The problem: Your task is to copy every line below that contains the word "computer".

(Pixel coordinate grounding data)
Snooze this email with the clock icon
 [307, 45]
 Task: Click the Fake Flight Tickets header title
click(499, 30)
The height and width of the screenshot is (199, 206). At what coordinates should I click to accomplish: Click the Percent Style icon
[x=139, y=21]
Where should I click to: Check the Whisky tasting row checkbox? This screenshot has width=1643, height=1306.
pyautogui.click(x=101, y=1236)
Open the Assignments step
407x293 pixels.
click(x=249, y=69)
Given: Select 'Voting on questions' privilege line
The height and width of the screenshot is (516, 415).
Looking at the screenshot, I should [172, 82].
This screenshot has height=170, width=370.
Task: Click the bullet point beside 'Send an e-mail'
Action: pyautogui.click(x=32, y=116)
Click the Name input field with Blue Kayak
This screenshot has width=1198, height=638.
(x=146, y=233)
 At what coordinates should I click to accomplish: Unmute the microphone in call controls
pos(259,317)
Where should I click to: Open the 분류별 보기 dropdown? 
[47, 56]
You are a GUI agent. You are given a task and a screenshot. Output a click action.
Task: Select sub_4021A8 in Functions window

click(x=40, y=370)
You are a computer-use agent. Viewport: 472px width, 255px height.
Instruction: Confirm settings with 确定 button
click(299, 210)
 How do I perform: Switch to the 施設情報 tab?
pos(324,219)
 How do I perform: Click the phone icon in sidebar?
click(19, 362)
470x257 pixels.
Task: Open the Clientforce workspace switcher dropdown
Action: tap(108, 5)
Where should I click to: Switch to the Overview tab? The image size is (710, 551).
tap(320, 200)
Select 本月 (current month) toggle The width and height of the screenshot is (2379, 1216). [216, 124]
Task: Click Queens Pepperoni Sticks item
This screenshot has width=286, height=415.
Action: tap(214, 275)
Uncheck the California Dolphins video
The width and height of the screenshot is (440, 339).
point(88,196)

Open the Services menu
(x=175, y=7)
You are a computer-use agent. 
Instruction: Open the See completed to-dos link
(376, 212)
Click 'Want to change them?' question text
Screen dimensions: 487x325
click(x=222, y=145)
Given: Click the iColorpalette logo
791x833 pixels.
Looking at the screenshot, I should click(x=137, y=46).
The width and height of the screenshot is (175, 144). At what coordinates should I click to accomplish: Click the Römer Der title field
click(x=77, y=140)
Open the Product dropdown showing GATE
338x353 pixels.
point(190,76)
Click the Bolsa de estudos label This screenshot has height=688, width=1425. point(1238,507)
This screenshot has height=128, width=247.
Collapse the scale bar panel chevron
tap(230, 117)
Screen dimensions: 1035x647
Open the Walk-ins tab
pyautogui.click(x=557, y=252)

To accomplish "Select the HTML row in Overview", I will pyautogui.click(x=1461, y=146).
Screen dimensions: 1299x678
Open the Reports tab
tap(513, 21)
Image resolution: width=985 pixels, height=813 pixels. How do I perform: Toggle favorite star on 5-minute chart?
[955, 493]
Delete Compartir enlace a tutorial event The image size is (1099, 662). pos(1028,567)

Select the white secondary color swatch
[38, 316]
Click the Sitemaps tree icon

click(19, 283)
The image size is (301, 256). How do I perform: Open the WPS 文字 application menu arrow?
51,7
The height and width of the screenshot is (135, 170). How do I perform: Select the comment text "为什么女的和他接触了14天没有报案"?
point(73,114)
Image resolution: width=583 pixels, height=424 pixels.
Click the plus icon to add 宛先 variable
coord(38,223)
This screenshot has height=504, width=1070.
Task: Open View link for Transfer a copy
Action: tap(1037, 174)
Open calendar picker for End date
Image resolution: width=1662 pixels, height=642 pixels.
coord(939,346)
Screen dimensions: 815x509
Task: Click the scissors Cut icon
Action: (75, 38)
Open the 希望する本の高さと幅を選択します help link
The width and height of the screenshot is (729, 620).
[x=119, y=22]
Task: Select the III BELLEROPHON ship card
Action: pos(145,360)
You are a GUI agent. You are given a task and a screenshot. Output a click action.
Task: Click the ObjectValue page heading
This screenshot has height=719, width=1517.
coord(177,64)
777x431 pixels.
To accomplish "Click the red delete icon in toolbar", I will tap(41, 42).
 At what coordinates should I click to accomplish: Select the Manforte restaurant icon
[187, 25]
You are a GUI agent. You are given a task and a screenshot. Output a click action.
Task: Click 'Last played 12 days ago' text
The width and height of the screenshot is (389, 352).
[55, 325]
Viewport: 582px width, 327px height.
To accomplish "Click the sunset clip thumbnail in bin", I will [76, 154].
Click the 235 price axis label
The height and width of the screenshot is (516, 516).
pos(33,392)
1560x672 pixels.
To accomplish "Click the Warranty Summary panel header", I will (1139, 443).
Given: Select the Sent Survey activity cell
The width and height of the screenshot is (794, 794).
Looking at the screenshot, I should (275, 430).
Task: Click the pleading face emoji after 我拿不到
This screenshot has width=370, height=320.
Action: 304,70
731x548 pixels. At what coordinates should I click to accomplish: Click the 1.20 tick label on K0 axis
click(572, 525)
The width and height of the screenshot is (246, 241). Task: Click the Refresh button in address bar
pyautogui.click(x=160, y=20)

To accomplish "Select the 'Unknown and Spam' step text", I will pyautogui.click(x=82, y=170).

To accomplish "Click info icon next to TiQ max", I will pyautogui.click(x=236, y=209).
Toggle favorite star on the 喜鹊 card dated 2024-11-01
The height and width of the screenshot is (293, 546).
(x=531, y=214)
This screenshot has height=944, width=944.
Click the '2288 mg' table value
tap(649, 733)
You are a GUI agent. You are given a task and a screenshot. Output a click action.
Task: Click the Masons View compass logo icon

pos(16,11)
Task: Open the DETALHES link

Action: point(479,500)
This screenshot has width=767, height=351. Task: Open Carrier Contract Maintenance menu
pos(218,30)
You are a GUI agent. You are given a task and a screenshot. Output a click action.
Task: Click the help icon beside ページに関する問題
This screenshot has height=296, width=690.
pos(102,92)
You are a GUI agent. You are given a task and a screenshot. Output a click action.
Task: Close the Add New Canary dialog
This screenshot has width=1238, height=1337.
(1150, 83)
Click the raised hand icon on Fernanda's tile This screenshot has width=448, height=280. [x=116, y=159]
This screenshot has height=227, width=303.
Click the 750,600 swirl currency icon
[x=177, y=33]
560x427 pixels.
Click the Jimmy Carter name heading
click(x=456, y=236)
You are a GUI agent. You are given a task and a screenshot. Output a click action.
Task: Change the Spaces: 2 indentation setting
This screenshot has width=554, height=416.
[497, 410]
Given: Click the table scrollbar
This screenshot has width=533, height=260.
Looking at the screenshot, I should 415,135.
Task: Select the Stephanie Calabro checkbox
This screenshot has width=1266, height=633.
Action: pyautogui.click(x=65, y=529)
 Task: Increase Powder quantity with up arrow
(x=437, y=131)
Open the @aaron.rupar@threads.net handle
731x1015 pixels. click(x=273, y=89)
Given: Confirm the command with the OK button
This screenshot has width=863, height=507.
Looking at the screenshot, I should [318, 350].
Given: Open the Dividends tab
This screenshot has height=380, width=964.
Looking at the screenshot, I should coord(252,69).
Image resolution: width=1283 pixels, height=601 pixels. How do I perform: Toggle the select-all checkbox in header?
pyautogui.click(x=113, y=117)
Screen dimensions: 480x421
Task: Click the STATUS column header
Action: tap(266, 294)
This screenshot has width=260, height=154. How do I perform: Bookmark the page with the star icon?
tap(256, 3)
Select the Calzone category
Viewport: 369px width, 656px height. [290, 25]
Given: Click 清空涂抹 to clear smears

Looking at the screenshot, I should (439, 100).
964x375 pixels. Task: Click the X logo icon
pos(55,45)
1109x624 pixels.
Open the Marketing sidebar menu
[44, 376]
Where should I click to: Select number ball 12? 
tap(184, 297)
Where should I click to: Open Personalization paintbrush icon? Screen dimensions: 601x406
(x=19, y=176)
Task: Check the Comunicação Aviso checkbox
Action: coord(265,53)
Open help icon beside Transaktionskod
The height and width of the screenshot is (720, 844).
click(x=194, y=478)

Response to this task:
You are a computer-use agent. Viewport: 472px width, 255px height.
You are a computer-use agent. 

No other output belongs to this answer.